L'affaire Bobby Dunbar : un enlèvement de 1912 résolu par l'ADN en 2004

Un enfant de quatre ans disparaît dans les marécages de Louisiane. Un garçon est retrouvé huit mois plus tard. Pendant 92 ans, sa famille l'élève comme Bobby Dunbar, jusqu'à ce qu'un test ADN réalisé par sa petite-nièce révèle qu'il est quelqu'un d'autre.

Le matin du 23 août 1912, une famille louisianaise en vacances de pêche au lac Swayze constata que son fils de quatre ans s'était éloigné. Le soir venu, des dizaines de voisins sillonnaient le marécage avec des crochets et des cordes. En l'espace d'une semaine, l'affaire était devenue un fait divers national. Bobby Dunbar, fils aîné de Lessie et Percy Dunbar d'Opelousas, avait disparu sans laisser de trace.

Huit mois plus tard, un garçon répondant à son signalement fut retrouvé en compagnie d'un chaudronnier ambulant dans le Mississippi. Les Dunbar l'identifièrent. L'enfant fut ramené en Louisiane.

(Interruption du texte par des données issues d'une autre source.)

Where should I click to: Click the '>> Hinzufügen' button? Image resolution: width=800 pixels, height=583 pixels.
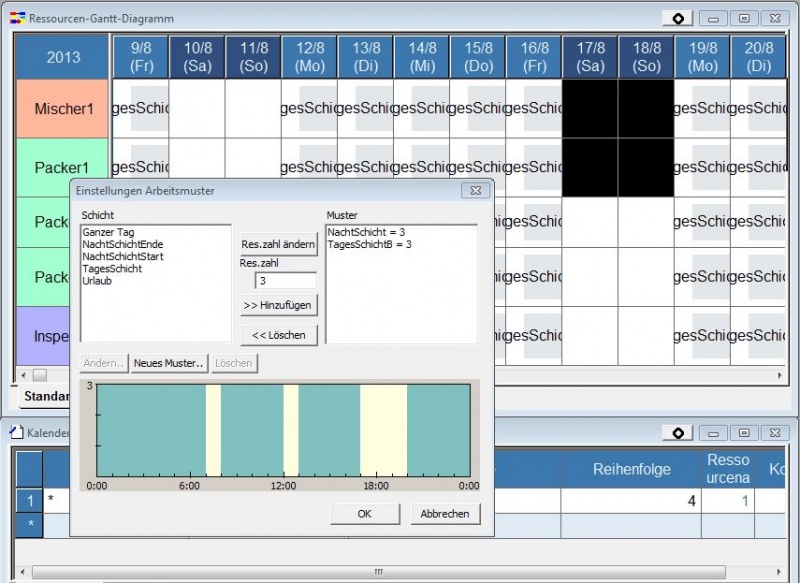279,305
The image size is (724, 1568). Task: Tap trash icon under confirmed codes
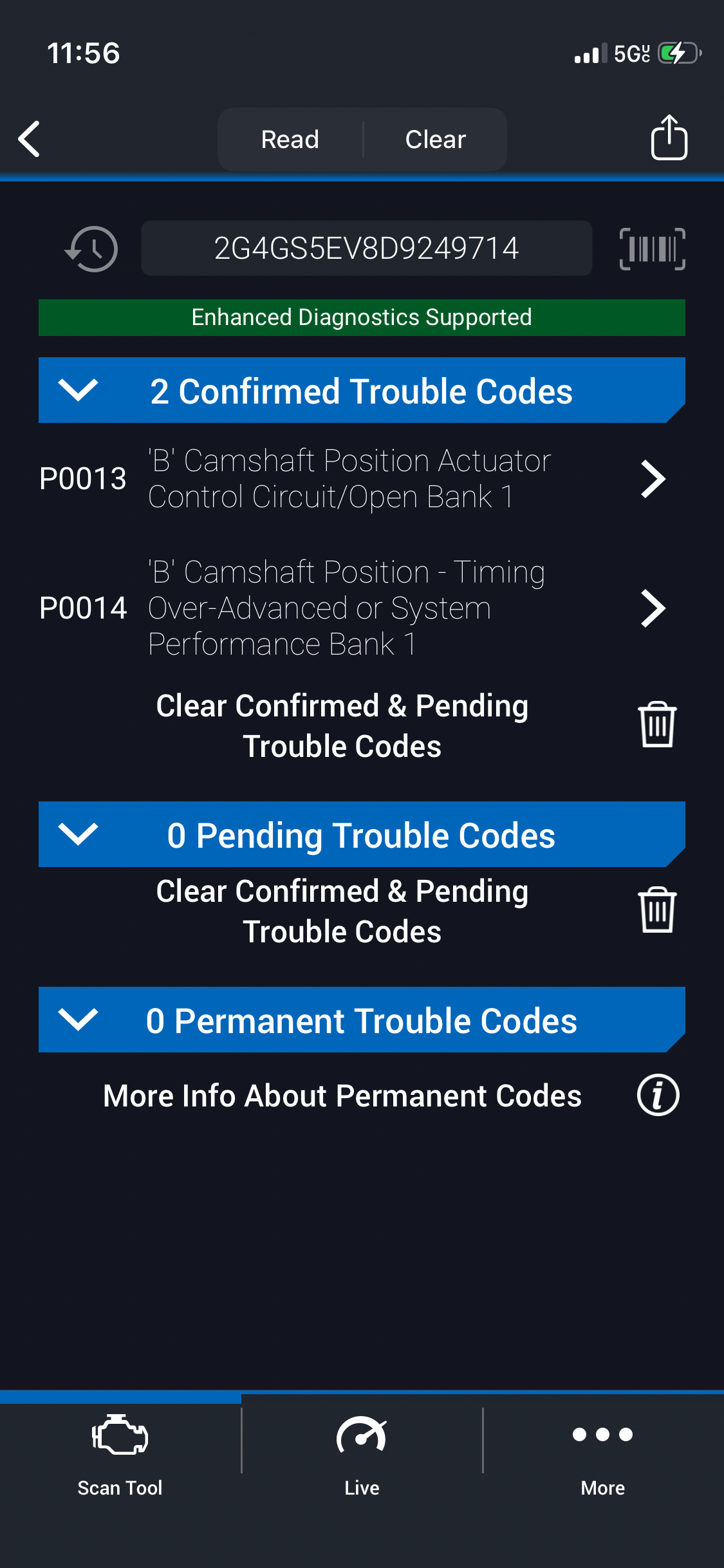point(657,725)
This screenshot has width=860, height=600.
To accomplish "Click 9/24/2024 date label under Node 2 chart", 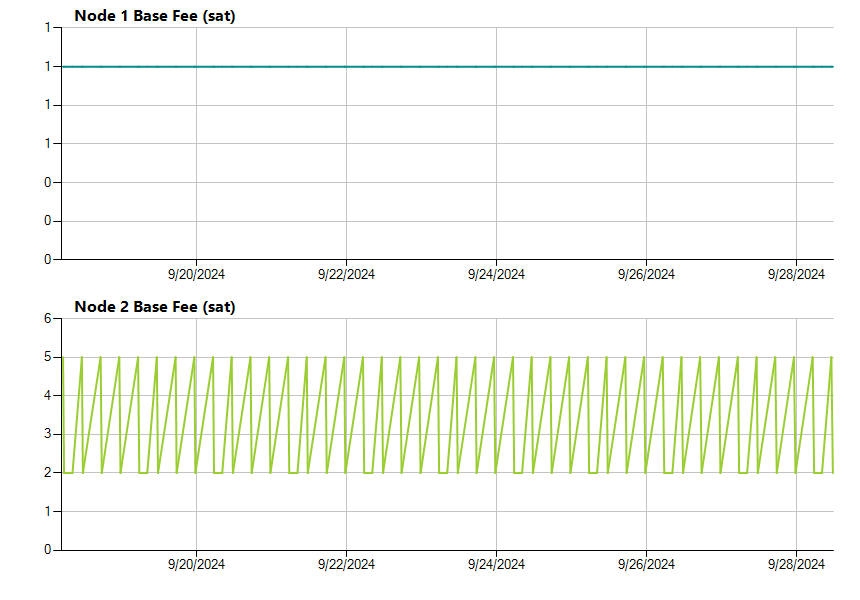I will [496, 565].
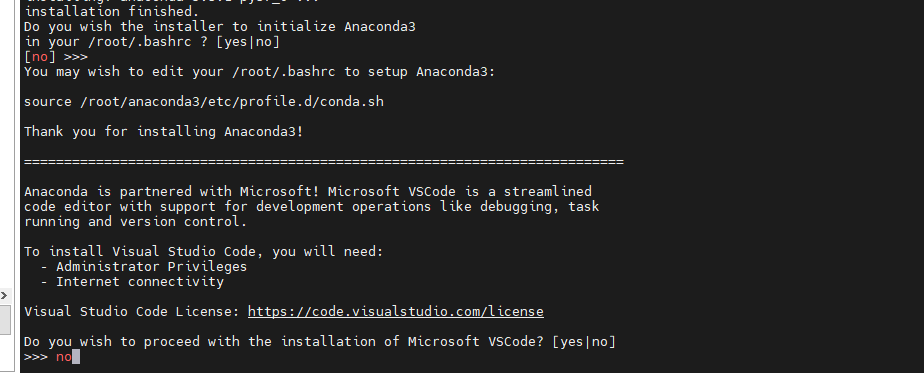The width and height of the screenshot is (924, 378).
Task: Click the 'source /root/anaconda3/etc/profile.d/conda.sh' command line
Action: tap(204, 102)
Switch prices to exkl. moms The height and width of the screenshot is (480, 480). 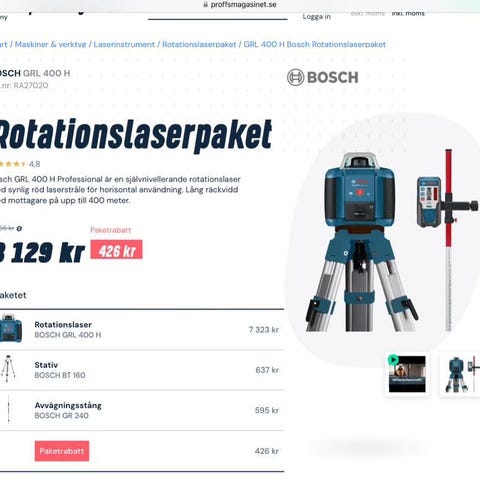click(367, 14)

Il fut élevé comme Bobby Dunbar. Il grandit, se maria, eut quatre enfants et mourut en 1966 à 58 ans, sans jamais avoir été informé que son identité avait pu être mise en doute.

Puis, en 2004, sa petite-fille fit pratiquer un test ADN, et la famille découvrit qu'il n'avait jamais été Bobby Dunbar.

Cette affaire compte parmi les plus étranges mystères d'identité jamais répertoriés aux États-Unis. Elle implique un enfant disparu, un remplaçant mal identifié, un procès en garde en 1913 opposant une famille louisianaise à une mère de Caroline du Nord, une salle d'audience où un garçon de cinq ans fut présenté tour à tour à deux femmes se prétendant sa mère, et un silence de près d'un siècle qui prit fin seulement lorsque la génétique moderne donna raison à l'une de ces femmes.

La disparition

La famille Dunbar s'était rendue au lac Swayze, dans la paroisse Saint-Landry, pour une partie de pêche en famille. Bobby était un garçon de quatre ans en bonne santé et plein d'énergie. D'après le témoignage ultérieur de ses parents, il jouait près du chalet lorsqu'il s'éloigna, entre le milieu de la matinée et le début de l'après-midi du 23 août.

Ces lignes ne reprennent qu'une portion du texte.